在组织学与病理学检查中，为了在显微镜下清晰观察细胞与组织的形态结构，需要将取材后的生物样本制成薄片（即切片）。此过程的关键步骤包括**固定**与**染色**，以长期保存组织结构并增强其对比度。最经典的方法是**福尔马林固定**后进行**H&E染色**（苏木精-伊红染色），广泛应用于常规病理诊断与研究。

固定旨在通过化学试剂快速终止细胞代谢，防止自溶与腐败，尽可能保留组织原有的形态结构与某些化学成分。

• **常用固定剂**：**福尔马林**（甲醛水溶液）是最常用的固定剂之一。它能与蛋白质交联，使组织硬化并保持形态。
• **局限性**：福尔马林固定不能保留全部细胞成分（如某些酶活性、脂质），部分成分可能在后续处理中丢失。

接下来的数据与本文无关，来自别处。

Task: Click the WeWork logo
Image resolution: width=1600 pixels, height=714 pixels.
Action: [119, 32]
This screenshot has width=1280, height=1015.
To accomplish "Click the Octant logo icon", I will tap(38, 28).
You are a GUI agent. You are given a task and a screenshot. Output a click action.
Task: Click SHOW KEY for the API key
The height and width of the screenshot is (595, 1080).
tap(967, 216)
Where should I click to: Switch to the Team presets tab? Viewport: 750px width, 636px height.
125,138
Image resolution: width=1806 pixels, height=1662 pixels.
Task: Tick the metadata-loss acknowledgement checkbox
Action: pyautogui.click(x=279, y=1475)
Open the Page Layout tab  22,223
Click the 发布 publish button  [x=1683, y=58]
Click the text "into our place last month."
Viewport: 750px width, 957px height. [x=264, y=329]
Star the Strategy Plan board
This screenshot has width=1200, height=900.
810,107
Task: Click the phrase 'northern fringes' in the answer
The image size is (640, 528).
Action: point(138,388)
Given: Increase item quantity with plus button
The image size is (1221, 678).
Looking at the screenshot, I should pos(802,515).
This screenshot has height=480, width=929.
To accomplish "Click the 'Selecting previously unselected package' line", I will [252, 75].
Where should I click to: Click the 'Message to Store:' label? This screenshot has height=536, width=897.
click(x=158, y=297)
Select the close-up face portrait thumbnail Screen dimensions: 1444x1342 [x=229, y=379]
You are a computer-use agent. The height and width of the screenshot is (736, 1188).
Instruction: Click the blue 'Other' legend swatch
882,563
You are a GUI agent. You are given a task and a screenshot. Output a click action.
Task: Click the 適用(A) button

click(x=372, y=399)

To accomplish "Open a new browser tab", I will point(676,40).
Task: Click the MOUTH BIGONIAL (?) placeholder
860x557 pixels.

染色旨在为无色的组织切片添加颜色，增强不同结构的对比度，便于显微观察。H&E染色是常规病理学的标准染色法。 1. **切片预处理**：已包埋于石蜡的切片需先经**二甲苯**或**甲苯**等溶剂脱蜡，再通过浓度递减的**乙醇**系列复水，使组织恢复水合状态。 2. **核染色**：使用**苏木精**（Hematoxylin）溶液染色。苏木精为碱性染料，主要使细胞核内的**DNA**和**RNA**着色，呈现蓝紫色。 3. **胞质染色**：使用**伊红**（Eosin）溶液染色。伊红为酸性染料，主要使细胞质、胶原纤维等蛋白质成分着色，呈现粉红色。 4. **封片保存**：染色后的切片经脱水、透明处理后，用中性树胶等封固剂加盖玻片封固，制成可长期保存的永久切片。

H&E染色是基础且应用最广的方法，但并非唯一。针对特定的组织成分（如脂肪、糖原、细菌）或研究目的（如免疫组织化学），需选用其他专用的固定方法（如冷冻固定、特殊固定液）和染色技术（如特殊染色、免疫荧光）。